* _Saved entries_
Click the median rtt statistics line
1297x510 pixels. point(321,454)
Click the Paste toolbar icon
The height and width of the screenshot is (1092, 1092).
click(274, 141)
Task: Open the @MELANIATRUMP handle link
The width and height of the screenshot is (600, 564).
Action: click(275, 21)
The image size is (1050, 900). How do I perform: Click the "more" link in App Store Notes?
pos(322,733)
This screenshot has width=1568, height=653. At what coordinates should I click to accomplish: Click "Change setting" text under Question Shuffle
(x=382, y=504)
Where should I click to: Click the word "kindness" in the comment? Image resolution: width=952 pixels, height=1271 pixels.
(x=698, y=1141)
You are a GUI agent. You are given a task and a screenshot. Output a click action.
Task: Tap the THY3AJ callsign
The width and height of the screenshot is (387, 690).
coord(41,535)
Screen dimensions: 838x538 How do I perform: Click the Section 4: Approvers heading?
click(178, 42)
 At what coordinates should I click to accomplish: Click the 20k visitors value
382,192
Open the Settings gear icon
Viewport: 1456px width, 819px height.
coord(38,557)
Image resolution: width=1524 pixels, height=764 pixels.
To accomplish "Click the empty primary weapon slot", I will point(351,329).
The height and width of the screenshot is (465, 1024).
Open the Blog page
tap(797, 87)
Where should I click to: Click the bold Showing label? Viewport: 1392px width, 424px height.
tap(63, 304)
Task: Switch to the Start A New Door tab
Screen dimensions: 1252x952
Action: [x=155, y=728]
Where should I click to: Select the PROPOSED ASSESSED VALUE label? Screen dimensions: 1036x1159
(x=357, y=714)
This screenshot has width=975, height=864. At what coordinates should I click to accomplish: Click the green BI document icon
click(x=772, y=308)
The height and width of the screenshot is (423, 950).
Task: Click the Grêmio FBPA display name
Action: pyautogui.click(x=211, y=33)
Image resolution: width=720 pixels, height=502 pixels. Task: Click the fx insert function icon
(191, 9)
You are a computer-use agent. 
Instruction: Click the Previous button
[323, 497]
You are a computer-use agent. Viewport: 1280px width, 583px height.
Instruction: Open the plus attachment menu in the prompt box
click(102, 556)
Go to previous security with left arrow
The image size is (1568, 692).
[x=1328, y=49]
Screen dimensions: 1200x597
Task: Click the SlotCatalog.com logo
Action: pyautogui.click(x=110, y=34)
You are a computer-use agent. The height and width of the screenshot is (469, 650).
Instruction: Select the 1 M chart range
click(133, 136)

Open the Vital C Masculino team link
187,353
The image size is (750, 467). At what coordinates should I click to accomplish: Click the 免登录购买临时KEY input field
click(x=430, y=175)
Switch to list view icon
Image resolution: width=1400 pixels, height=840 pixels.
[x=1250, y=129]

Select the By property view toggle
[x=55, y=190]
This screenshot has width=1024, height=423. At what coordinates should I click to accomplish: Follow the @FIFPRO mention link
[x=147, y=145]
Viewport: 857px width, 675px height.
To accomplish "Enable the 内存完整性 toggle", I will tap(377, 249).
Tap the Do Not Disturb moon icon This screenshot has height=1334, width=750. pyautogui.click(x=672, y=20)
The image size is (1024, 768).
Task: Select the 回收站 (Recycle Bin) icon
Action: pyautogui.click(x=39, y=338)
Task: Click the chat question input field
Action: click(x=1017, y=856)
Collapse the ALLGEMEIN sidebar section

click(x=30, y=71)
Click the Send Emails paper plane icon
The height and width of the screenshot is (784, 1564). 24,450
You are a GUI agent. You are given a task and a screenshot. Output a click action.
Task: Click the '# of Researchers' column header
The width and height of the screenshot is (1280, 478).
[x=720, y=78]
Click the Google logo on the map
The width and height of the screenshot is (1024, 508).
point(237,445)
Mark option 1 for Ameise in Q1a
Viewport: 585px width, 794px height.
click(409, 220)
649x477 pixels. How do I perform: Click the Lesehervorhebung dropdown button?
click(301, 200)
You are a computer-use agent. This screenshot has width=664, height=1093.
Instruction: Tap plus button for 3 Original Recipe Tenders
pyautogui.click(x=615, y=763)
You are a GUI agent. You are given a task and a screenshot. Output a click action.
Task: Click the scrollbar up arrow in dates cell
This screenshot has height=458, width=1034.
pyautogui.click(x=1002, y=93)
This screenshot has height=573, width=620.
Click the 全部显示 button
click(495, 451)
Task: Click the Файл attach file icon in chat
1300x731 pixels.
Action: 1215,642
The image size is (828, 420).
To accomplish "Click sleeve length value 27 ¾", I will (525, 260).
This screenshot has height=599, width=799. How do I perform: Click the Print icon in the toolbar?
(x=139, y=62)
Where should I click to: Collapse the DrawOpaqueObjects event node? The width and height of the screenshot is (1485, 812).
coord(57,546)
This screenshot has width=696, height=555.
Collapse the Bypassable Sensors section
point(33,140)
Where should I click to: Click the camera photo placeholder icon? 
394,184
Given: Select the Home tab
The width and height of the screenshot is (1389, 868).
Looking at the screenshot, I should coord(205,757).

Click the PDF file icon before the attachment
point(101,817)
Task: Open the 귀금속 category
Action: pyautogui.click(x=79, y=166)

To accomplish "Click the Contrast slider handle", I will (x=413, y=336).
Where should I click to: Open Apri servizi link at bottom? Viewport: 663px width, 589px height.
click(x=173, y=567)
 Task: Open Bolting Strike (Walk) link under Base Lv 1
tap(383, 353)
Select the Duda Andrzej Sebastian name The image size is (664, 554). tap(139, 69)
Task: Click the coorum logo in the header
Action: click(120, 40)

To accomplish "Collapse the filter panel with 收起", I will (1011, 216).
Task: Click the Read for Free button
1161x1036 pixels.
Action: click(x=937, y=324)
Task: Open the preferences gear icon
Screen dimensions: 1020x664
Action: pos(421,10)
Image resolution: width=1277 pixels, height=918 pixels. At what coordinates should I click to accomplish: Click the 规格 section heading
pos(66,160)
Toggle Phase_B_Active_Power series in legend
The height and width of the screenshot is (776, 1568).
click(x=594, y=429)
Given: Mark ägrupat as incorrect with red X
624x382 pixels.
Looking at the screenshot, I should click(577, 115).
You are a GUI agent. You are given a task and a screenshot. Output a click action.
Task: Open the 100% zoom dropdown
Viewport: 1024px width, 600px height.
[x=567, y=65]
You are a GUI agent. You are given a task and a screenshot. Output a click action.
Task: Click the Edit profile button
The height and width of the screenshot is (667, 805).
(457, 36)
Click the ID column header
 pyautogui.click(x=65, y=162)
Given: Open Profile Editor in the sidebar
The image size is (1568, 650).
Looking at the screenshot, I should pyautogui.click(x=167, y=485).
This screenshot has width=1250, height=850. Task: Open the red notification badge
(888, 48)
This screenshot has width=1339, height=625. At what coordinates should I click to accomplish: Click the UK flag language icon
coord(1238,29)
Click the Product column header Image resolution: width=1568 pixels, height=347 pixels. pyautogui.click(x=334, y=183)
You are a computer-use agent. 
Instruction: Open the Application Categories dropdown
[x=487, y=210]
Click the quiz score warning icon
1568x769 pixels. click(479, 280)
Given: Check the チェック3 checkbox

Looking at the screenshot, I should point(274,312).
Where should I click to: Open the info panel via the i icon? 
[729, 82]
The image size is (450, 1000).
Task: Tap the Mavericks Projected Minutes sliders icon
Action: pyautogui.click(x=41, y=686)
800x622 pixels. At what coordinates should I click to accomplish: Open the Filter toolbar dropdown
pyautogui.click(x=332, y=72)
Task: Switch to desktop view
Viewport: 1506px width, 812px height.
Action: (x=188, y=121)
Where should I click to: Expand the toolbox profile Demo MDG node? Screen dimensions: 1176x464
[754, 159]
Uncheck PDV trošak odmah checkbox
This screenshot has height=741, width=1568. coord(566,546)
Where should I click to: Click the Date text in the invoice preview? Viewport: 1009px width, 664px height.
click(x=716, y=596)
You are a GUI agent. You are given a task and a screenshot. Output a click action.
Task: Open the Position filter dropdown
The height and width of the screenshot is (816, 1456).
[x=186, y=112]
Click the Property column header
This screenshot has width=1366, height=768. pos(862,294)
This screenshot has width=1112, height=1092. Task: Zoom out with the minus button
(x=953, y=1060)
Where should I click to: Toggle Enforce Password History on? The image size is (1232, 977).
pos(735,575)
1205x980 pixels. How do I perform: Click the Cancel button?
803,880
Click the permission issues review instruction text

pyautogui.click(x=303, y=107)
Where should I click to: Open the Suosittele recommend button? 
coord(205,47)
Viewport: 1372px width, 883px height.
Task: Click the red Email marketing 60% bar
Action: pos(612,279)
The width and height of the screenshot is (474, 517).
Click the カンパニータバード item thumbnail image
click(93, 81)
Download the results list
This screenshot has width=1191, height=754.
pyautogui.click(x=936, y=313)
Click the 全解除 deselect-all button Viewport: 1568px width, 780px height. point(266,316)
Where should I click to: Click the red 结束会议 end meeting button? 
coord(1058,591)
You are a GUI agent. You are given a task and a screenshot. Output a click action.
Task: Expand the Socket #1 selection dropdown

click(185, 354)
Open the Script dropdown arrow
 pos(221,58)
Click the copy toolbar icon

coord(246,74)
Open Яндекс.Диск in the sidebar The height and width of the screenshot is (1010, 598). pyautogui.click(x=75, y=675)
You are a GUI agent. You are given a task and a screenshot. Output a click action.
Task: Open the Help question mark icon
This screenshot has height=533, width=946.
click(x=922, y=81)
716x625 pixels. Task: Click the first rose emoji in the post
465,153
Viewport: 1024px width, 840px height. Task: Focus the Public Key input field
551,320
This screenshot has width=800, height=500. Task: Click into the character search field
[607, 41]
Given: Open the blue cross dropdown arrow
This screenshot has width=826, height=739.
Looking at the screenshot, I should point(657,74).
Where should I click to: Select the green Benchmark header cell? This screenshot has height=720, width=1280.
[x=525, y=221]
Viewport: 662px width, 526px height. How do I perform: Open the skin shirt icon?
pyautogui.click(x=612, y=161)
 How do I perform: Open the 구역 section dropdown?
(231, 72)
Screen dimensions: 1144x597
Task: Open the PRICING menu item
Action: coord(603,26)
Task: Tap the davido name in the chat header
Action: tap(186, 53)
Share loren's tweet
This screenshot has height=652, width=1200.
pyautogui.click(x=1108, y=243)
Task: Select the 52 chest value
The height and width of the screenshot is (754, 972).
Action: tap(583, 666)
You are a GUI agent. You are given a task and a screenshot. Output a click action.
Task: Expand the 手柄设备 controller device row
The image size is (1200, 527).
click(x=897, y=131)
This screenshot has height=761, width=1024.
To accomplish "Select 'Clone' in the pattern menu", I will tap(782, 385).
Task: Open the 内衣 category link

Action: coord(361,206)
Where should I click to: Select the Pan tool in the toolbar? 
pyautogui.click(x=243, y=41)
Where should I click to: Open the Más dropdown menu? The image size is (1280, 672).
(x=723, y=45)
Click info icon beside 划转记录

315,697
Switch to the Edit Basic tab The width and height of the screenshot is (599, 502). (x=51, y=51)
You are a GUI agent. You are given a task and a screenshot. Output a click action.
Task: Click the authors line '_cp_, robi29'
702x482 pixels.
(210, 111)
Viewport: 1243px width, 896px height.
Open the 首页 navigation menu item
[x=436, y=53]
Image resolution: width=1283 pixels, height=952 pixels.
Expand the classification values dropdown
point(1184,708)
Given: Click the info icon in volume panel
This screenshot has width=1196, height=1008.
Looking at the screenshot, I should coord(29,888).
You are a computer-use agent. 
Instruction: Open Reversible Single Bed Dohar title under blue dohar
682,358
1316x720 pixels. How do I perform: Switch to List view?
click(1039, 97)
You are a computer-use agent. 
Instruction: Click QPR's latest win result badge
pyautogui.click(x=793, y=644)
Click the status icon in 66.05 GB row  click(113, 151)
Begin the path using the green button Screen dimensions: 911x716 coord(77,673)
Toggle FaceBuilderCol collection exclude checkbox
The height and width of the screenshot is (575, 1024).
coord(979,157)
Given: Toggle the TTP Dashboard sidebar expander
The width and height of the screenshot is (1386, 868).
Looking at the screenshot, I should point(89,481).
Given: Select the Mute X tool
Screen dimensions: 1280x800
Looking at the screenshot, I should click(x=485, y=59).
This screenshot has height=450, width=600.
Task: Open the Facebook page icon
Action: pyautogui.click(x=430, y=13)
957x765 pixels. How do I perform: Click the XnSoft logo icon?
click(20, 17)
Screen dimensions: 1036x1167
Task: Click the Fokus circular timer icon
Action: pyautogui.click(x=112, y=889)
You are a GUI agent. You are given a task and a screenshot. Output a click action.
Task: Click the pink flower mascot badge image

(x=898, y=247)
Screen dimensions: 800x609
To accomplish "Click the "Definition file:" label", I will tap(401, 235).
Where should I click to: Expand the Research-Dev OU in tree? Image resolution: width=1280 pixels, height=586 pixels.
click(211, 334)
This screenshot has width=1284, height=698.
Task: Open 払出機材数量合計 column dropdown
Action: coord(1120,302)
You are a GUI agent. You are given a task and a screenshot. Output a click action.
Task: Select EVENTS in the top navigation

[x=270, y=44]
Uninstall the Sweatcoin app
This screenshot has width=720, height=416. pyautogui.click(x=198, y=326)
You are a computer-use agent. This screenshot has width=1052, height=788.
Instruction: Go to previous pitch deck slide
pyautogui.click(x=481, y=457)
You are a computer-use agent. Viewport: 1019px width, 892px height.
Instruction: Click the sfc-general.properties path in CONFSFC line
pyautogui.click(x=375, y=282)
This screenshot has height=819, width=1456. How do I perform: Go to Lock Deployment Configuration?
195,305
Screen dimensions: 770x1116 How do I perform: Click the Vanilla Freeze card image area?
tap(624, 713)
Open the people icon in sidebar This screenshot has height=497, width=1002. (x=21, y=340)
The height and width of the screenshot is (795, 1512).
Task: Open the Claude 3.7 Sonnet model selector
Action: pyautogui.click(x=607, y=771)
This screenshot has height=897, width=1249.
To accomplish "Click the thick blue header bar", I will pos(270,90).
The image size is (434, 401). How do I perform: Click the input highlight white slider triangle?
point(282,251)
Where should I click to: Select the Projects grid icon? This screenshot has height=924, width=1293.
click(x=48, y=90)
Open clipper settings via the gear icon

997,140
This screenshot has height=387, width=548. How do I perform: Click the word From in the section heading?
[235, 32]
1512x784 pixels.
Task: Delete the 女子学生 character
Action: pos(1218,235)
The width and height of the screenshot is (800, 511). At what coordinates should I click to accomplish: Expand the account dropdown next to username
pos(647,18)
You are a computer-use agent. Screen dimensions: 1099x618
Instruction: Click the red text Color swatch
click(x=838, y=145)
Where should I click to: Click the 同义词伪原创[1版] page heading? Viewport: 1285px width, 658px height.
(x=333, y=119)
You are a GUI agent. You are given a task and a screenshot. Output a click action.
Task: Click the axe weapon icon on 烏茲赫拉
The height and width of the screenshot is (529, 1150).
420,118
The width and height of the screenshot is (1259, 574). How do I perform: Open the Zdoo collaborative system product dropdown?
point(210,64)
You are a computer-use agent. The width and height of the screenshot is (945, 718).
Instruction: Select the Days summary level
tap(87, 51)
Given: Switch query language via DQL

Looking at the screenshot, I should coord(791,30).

* _ACTIVITY_
Given the data above, transcribe exactly the lines from the one containing "1316x720 pixels. How" down to the one containing "Screen dimensions: 800x609", and no others.

* _WRITTEN ANSWER_
1316x720 pixels. How do I perform: Switch to List view?
click(1039, 97)
You are a computer-use agent. 
Instruction: Click QPR's latest win result badge
pyautogui.click(x=793, y=644)
Click the status icon in 66.05 GB row  click(113, 151)
Begin the path using the green button Screen dimensions: 911x716 coord(77,673)
Toggle FaceBuilderCol collection exclude checkbox
The height and width of the screenshot is (575, 1024).
coord(979,157)
Given: Toggle the TTP Dashboard sidebar expander
The width and height of the screenshot is (1386, 868).
Looking at the screenshot, I should point(89,481).
Given: Select the Mute X tool
Screen dimensions: 1280x800
Looking at the screenshot, I should click(x=485, y=59).
This screenshot has height=450, width=600.
Task: Open the Facebook page icon
Action: pyautogui.click(x=430, y=13)
957x765 pixels. How do I perform: Click the XnSoft logo icon?
click(20, 17)
Screen dimensions: 1036x1167
Task: Click the Fokus circular timer icon
Action: pyautogui.click(x=112, y=889)
You are a GUI agent. You are given a task and a screenshot. Output a click action.
Task: Click the pink flower mascot badge image

(x=898, y=247)
Screen dimensions: 800x609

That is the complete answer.